## TASK INSTRUCTIONS
Please repeat all of the records below word for word.

— START OF RECORDS FOR PROCESSING —

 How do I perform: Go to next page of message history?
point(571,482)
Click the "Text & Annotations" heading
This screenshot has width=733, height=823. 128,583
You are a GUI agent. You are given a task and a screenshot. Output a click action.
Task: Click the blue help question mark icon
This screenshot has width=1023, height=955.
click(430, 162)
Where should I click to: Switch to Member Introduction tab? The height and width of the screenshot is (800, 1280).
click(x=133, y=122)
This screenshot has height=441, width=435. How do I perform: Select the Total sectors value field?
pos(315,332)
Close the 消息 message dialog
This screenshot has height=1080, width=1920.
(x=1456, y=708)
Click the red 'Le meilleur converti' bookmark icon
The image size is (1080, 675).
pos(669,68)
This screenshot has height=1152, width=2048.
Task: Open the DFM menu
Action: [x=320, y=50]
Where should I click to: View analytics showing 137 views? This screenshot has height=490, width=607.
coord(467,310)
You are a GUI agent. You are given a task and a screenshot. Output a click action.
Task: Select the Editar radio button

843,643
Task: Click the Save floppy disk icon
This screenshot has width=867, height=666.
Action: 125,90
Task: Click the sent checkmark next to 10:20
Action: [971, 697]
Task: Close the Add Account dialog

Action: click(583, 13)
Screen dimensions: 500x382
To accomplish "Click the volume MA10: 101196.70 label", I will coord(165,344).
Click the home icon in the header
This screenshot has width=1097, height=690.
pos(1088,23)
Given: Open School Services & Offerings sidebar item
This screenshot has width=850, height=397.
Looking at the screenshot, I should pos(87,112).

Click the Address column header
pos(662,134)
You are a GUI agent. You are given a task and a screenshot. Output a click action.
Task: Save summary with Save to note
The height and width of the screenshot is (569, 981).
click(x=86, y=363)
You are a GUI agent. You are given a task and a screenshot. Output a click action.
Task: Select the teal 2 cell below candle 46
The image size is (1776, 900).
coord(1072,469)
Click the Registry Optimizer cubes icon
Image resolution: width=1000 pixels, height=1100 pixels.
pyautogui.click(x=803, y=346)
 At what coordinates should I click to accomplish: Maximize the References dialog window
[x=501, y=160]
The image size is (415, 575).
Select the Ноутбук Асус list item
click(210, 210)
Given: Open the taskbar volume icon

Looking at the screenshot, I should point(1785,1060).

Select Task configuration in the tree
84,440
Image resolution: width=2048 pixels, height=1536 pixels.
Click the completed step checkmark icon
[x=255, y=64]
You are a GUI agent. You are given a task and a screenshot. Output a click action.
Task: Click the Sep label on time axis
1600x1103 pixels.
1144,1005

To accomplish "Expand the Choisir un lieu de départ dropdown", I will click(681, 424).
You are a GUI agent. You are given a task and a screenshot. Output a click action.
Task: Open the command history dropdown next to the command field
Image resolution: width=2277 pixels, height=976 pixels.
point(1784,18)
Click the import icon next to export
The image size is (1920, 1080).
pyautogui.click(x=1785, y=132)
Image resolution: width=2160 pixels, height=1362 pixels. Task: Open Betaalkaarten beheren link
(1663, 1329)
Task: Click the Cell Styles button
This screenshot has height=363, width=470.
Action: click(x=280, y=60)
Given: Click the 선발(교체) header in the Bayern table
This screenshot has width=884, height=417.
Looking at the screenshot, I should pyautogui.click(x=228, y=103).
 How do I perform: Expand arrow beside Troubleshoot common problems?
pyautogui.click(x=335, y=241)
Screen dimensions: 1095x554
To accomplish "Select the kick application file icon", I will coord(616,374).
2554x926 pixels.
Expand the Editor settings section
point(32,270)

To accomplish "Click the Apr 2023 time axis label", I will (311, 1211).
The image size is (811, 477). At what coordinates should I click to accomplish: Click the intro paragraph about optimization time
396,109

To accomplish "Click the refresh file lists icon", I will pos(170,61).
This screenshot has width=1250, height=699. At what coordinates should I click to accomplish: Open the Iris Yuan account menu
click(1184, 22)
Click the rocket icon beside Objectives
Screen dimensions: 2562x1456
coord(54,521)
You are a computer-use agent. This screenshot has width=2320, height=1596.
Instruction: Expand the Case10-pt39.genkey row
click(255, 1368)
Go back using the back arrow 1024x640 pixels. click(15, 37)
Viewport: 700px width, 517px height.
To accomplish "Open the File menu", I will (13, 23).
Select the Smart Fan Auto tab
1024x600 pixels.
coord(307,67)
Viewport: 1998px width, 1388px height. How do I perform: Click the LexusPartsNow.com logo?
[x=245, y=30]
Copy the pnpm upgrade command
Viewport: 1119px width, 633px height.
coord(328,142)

— END OF RECORDS FOR PROCESSING —

## FINISHED EXERCISE
 How do I perform: Go to next page of message history?
point(571,482)
Click the "Text & Annotations" heading
This screenshot has width=733, height=823. 128,583
You are a GUI agent. You are given a task and a screenshot. Output a click action.
Task: Click the blue help question mark icon
This screenshot has width=1023, height=955.
click(430, 162)
Where should I click to: Switch to Member Introduction tab? The height and width of the screenshot is (800, 1280).
click(x=133, y=122)
This screenshot has height=441, width=435. How do I perform: Select the Total sectors value field?
pos(315,332)
Close the 消息 message dialog
This screenshot has height=1080, width=1920.
(x=1456, y=708)
Click the red 'Le meilleur converti' bookmark icon
The image size is (1080, 675).
pos(669,68)
This screenshot has height=1152, width=2048.
Task: Open the DFM menu
Action: [x=320, y=50]
Where should I click to: View analytics showing 137 views? This screenshot has height=490, width=607.
coord(467,310)
You are a GUI agent. You are given a task and a screenshot. Output a click action.
Task: Select the Editar radio button

843,643
Task: Click the Save floppy disk icon
This screenshot has width=867, height=666.
Action: 125,90
Task: Click the sent checkmark next to 10:20
Action: [971, 697]
Task: Close the Add Account dialog

Action: click(583, 13)
Screen dimensions: 500x382
To accomplish "Click the volume MA10: 101196.70 label", I will coord(165,344).
Click the home icon in the header
This screenshot has width=1097, height=690.
pos(1088,23)
Given: Open School Services & Offerings sidebar item
This screenshot has width=850, height=397.
Looking at the screenshot, I should pos(87,112).

Click the Address column header
pos(662,134)
You are a GUI agent. You are given a task and a screenshot. Output a click action.
Task: Save summary with Save to note
The height and width of the screenshot is (569, 981).
click(x=86, y=363)
You are a GUI agent. You are given a task and a screenshot. Output a click action.
Task: Select the teal 2 cell below candle 46
The image size is (1776, 900).
coord(1072,469)
Click the Registry Optimizer cubes icon
Image resolution: width=1000 pixels, height=1100 pixels.
pyautogui.click(x=803, y=346)
 At what coordinates should I click to accomplish: Maximize the References dialog window
[x=501, y=160]
The image size is (415, 575).
Select the Ноутбук Асус list item
click(210, 210)
Given: Open the taskbar volume icon

Looking at the screenshot, I should point(1785,1060).

Select Task configuration in the tree
84,440
Image resolution: width=2048 pixels, height=1536 pixels.
Click the completed step checkmark icon
[x=255, y=64]
You are a GUI agent. You are given a task and a screenshot. Output a click action.
Task: Click the Sep label on time axis
1600x1103 pixels.
1144,1005

To accomplish "Expand the Choisir un lieu de départ dropdown", I will click(681, 424).
You are a GUI agent. You are given a task and a screenshot. Output a click action.
Task: Open the command history dropdown next to the command field
Image resolution: width=2277 pixels, height=976 pixels.
point(1784,18)
Click the import icon next to export
The image size is (1920, 1080).
pyautogui.click(x=1785, y=132)
Image resolution: width=2160 pixels, height=1362 pixels. Task: Open Betaalkaarten beheren link
(1663, 1329)
Task: Click the Cell Styles button
This screenshot has height=363, width=470.
Action: click(x=280, y=60)
Given: Click the 선발(교체) header in the Bayern table
This screenshot has width=884, height=417.
Looking at the screenshot, I should pyautogui.click(x=228, y=103).
 How do I perform: Expand arrow beside Troubleshoot common problems?
pyautogui.click(x=335, y=241)
Screen dimensions: 1095x554
To accomplish "Select the kick application file icon", I will coord(616,374).
2554x926 pixels.
Expand the Editor settings section
point(32,270)

To accomplish "Click the Apr 2023 time axis label", I will (311, 1211).
The image size is (811, 477). At what coordinates should I click to accomplish: Click the intro paragraph about optimization time
396,109

To accomplish "Click the refresh file lists icon", I will pos(170,61).
This screenshot has width=1250, height=699. At what coordinates should I click to accomplish: Open the Iris Yuan account menu
click(1184, 22)
Click the rocket icon beside Objectives
Screen dimensions: 2562x1456
coord(54,521)
You are a computer-use agent. This screenshot has width=2320, height=1596.
Instruction: Expand the Case10-pt39.genkey row
click(255, 1368)
Go back using the back arrow 1024x640 pixels. click(15, 37)
Viewport: 700px width, 517px height.
To accomplish "Open the File menu", I will (13, 23).
Select the Smart Fan Auto tab
1024x600 pixels.
coord(307,67)
Viewport: 1998px width, 1388px height. How do I perform: Click the LexusPartsNow.com logo?
[x=245, y=30]
Copy the pnpm upgrade command
Viewport: 1119px width, 633px height.
coord(328,142)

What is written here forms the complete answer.